Here is a perfect example of my comment (just a few hours ago) about how the Cisco test simulators can be broken. In between that comment and now, I sat for my SWITCH exam. I have to be careful to stay within the scope of the NDA, but suffice it to say I was not very happy with one of the questions. It was a fairly complex multi-step simulation that required numerous things to be configured.
Long story short, after I was done doing everything I thought I needed to, I went to verify it was working probably. One thing was not according to the information presented. I tried troubleshooting, but came up empty. My options were limited since you don't get to really 'debug' anything. So I spent about 30mins going back and forth trying to get this last piece working. Redoing all of the commands and kicking myself thinking I missed something obvious. Eventually, and with much reluctance, I gave up. This was at almost the beginning of the exam. As a result, even though I moved on, my mind kept going back to the issue and trying to think if I missed something and what it could be. This was obviously disruptive for me since I stilled had 30 questions left to go. Eventually I took a breath and just pushed on.
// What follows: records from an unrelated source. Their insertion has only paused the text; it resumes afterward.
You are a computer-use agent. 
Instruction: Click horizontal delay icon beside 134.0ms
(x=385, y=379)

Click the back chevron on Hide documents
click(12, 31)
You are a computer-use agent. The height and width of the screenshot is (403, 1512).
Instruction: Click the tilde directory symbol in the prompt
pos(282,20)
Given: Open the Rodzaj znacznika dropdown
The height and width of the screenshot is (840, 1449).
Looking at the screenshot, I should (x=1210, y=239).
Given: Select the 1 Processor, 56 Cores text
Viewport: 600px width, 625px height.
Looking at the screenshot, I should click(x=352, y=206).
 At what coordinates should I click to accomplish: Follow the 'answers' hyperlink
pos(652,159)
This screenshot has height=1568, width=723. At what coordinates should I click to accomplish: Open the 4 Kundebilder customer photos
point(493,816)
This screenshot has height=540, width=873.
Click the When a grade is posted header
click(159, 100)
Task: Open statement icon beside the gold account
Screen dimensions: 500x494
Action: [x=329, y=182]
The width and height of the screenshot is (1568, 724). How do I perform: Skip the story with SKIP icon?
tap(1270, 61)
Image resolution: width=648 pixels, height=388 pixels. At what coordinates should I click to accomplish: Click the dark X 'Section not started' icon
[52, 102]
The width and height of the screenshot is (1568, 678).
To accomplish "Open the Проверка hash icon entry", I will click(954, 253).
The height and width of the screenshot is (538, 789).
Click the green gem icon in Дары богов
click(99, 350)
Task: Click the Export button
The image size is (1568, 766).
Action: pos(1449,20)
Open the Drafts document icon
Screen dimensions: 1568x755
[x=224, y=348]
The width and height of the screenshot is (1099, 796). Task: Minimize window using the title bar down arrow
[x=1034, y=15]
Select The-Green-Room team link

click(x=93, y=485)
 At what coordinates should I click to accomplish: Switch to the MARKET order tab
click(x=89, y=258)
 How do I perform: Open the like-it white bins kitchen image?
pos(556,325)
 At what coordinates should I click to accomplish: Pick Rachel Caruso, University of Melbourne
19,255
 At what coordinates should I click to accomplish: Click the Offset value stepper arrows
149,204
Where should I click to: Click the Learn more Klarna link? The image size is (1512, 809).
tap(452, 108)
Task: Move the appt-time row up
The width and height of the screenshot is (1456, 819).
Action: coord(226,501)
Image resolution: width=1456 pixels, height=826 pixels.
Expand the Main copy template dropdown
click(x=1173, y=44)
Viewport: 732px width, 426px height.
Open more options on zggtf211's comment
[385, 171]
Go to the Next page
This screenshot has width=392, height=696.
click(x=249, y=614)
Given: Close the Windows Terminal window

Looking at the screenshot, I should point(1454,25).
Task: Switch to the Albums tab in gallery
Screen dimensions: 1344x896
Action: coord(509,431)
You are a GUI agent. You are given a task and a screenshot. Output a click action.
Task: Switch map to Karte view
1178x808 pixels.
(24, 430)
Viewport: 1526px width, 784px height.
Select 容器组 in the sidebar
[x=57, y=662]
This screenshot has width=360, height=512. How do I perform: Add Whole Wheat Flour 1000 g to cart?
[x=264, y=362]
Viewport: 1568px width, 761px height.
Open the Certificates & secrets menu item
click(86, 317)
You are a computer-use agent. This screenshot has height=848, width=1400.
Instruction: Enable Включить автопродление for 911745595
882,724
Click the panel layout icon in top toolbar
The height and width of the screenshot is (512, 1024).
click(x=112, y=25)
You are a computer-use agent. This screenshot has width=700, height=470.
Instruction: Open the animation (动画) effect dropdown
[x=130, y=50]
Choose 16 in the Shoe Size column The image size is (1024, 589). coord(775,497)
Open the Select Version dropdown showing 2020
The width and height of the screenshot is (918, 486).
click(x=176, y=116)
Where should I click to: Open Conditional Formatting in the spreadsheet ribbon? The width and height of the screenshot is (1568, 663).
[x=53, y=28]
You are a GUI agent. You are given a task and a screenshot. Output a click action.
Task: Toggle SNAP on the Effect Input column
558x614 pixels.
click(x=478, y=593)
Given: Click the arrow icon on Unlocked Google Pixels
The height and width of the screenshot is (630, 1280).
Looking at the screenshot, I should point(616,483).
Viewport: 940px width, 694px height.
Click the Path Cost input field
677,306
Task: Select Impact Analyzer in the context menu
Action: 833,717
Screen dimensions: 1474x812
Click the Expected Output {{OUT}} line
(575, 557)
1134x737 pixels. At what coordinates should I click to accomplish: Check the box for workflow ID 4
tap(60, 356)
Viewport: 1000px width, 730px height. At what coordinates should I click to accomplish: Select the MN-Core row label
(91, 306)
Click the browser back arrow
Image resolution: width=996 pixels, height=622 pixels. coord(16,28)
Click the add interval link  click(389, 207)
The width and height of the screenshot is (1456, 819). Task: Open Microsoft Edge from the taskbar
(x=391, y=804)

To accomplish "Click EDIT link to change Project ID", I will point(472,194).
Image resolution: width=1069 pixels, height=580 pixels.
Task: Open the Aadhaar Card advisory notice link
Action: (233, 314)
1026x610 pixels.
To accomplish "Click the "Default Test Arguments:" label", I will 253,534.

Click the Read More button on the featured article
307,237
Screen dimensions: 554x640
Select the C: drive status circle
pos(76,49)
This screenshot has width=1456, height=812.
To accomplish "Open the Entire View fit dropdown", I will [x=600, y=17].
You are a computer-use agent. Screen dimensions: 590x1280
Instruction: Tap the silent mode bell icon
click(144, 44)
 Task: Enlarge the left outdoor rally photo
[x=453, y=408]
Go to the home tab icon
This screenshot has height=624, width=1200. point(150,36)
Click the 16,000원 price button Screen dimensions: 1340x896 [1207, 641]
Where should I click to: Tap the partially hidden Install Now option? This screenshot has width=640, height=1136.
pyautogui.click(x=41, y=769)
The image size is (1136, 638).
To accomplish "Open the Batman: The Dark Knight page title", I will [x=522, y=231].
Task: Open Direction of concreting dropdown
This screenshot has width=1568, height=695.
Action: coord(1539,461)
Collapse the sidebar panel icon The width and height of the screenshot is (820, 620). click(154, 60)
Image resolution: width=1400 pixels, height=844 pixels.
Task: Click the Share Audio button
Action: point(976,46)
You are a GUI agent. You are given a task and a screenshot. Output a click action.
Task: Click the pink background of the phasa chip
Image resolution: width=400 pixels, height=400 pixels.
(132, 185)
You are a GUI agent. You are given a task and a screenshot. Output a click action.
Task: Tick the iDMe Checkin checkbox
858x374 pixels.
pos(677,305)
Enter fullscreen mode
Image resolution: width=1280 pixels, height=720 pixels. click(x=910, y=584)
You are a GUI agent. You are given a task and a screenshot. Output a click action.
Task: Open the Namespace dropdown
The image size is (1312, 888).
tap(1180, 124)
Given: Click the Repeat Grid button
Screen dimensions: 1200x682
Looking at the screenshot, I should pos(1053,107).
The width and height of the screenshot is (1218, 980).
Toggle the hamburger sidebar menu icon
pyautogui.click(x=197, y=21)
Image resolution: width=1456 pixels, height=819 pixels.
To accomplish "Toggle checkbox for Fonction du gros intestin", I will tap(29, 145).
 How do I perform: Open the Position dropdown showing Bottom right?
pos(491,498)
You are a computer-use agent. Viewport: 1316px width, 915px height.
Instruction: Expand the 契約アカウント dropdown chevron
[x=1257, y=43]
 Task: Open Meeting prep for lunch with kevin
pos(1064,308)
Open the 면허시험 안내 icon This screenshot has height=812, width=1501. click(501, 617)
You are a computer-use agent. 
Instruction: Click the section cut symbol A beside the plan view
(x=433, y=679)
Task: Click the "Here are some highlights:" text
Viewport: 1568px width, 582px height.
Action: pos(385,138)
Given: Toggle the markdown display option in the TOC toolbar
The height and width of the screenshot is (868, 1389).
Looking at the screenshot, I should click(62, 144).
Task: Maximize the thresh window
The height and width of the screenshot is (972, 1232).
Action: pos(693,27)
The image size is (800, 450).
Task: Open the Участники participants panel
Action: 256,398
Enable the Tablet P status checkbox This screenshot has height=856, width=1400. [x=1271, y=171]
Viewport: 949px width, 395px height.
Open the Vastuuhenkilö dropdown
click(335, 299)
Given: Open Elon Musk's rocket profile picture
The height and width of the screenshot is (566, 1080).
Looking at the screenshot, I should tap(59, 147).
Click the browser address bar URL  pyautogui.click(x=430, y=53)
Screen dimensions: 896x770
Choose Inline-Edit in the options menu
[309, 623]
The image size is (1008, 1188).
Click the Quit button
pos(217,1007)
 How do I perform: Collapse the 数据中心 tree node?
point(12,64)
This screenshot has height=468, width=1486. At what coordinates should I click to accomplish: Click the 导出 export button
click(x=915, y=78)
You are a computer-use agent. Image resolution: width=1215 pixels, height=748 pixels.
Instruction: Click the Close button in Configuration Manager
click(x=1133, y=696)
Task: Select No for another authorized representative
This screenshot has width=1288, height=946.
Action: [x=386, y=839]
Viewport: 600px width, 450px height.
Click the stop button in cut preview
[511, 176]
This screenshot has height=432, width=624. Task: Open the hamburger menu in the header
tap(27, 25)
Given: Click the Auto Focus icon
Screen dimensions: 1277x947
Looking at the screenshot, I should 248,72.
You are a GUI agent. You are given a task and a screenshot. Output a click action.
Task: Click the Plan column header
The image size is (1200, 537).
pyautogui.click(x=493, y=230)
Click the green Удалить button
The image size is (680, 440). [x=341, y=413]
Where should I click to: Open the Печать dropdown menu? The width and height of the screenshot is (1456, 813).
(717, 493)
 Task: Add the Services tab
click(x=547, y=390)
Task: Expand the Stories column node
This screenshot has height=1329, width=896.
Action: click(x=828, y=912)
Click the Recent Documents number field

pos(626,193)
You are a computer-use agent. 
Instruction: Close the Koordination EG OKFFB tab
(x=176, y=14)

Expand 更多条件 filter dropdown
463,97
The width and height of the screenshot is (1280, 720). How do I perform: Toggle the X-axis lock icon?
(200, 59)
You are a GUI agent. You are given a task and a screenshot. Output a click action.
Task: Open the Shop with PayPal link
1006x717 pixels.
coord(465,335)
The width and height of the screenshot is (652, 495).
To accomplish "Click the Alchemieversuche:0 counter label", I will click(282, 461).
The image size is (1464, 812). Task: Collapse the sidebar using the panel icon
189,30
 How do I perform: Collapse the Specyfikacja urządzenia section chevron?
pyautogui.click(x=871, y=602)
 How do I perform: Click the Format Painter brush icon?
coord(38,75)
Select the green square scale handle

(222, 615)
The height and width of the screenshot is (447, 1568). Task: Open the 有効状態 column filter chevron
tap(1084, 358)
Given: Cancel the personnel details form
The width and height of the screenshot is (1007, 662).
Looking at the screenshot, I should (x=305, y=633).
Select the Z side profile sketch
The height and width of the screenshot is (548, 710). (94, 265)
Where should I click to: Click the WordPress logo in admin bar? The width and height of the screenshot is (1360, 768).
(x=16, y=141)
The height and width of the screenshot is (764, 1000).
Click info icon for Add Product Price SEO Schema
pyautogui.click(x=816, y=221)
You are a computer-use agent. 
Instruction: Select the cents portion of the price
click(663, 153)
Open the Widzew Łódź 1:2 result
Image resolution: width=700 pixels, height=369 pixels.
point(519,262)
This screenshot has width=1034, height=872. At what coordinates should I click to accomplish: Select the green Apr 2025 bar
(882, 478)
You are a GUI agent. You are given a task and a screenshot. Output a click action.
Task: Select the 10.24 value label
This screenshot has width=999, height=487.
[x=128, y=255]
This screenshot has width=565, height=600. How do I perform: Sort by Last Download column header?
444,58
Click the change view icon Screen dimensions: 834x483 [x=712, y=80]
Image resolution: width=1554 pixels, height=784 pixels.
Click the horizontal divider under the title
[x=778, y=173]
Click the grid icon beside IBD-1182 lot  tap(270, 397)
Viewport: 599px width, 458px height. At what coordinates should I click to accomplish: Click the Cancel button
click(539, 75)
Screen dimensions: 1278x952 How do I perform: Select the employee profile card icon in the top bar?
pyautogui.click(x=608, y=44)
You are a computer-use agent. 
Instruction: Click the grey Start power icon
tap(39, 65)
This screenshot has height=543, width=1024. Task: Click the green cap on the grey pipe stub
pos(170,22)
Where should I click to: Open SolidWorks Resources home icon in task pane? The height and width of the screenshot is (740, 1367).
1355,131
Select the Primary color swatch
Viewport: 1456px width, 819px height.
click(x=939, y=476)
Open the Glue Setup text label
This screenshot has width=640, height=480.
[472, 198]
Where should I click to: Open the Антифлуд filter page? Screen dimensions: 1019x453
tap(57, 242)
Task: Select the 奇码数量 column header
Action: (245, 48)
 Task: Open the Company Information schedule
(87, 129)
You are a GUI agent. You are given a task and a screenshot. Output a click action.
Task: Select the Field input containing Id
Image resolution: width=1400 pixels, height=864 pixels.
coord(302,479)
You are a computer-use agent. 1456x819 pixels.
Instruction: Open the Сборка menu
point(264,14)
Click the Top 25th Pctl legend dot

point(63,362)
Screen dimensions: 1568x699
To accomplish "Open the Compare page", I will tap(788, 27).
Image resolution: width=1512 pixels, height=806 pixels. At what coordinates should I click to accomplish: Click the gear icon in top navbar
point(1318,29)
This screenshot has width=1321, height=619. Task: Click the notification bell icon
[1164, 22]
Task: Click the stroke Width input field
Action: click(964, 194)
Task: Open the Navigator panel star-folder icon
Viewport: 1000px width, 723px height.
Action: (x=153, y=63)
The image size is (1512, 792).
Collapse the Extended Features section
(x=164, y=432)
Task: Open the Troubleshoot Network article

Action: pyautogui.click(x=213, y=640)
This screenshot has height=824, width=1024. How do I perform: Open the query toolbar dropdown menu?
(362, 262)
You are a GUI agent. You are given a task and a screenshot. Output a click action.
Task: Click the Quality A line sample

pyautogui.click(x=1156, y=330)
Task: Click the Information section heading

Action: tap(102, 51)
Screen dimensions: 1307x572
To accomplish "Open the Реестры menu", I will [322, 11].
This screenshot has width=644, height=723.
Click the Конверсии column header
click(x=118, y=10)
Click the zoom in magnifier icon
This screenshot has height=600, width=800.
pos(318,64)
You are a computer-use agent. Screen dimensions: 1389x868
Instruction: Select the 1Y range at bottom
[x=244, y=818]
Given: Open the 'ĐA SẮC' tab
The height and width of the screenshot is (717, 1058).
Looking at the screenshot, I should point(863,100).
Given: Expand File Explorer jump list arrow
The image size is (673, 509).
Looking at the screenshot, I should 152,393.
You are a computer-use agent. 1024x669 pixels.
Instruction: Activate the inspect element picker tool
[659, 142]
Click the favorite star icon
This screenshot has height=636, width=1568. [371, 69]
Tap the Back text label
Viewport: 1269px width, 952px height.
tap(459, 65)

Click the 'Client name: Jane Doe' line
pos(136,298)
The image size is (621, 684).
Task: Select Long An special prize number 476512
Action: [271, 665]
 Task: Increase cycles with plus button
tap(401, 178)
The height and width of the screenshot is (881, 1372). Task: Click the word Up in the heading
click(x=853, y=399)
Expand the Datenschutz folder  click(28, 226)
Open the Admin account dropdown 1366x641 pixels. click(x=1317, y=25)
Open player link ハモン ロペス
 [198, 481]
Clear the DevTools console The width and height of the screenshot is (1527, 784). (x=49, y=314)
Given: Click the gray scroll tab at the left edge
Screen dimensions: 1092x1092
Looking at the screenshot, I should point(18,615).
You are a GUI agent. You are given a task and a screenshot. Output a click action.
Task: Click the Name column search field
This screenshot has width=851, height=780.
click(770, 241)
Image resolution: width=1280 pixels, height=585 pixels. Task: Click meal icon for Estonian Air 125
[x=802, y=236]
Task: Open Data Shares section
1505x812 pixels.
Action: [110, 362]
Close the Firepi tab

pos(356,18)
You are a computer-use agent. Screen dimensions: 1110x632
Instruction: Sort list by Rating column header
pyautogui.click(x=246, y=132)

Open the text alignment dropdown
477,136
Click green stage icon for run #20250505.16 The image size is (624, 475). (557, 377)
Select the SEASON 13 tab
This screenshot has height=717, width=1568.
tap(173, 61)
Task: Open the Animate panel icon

Since labs can be a big portion of the exam score, I was concerned that I failed. Honestly, I felt it was 50/50 whether or not I passed, where normally I'm pretty confident. Fortunately I did not fail. In fact, I got 100% (still can't believe it). Which goes to show:
- The labs don't always work properly and can't be trusted.
- Even if they don't, you can still get the question correct if everything else is done correctly.
But I'm still upset over the whole thing.
On a somewhat related note, there were also quite a few obvious spelling issues. Overall, I think the QA on this exam was poor at best. On to TSHOOT!
Well as I mentioned, I have seen instances where certain commands are actually disabled on purpose. I imagine this is for Cisco to see if you know the other options. When I took the CCNA years ago, I ran into a similar issue trying to create an ACL. The standard method I always used didn't work and I was banging my head against the wall for 10 minutes, almost giving up, thinking I was crazy. Finally I tried a different method that did work and moved on. Not sure if this was on purpose or just a broken simulator. To the latter, I also agree that the SIMs are a bit wonky. Weird things happen that can be very frustrating. Especially when trying to validate your work.
But my earlier point was more regarding standard multiple choice questions than labs/sims. I have actually seen ones where NONE of the answers were valid (the question itself was badly worded and I reported it), but I've never seen one where it asked for a number of correct answers (e.g. 1, 2 or 3) and there were more correct available and you had to chose between them.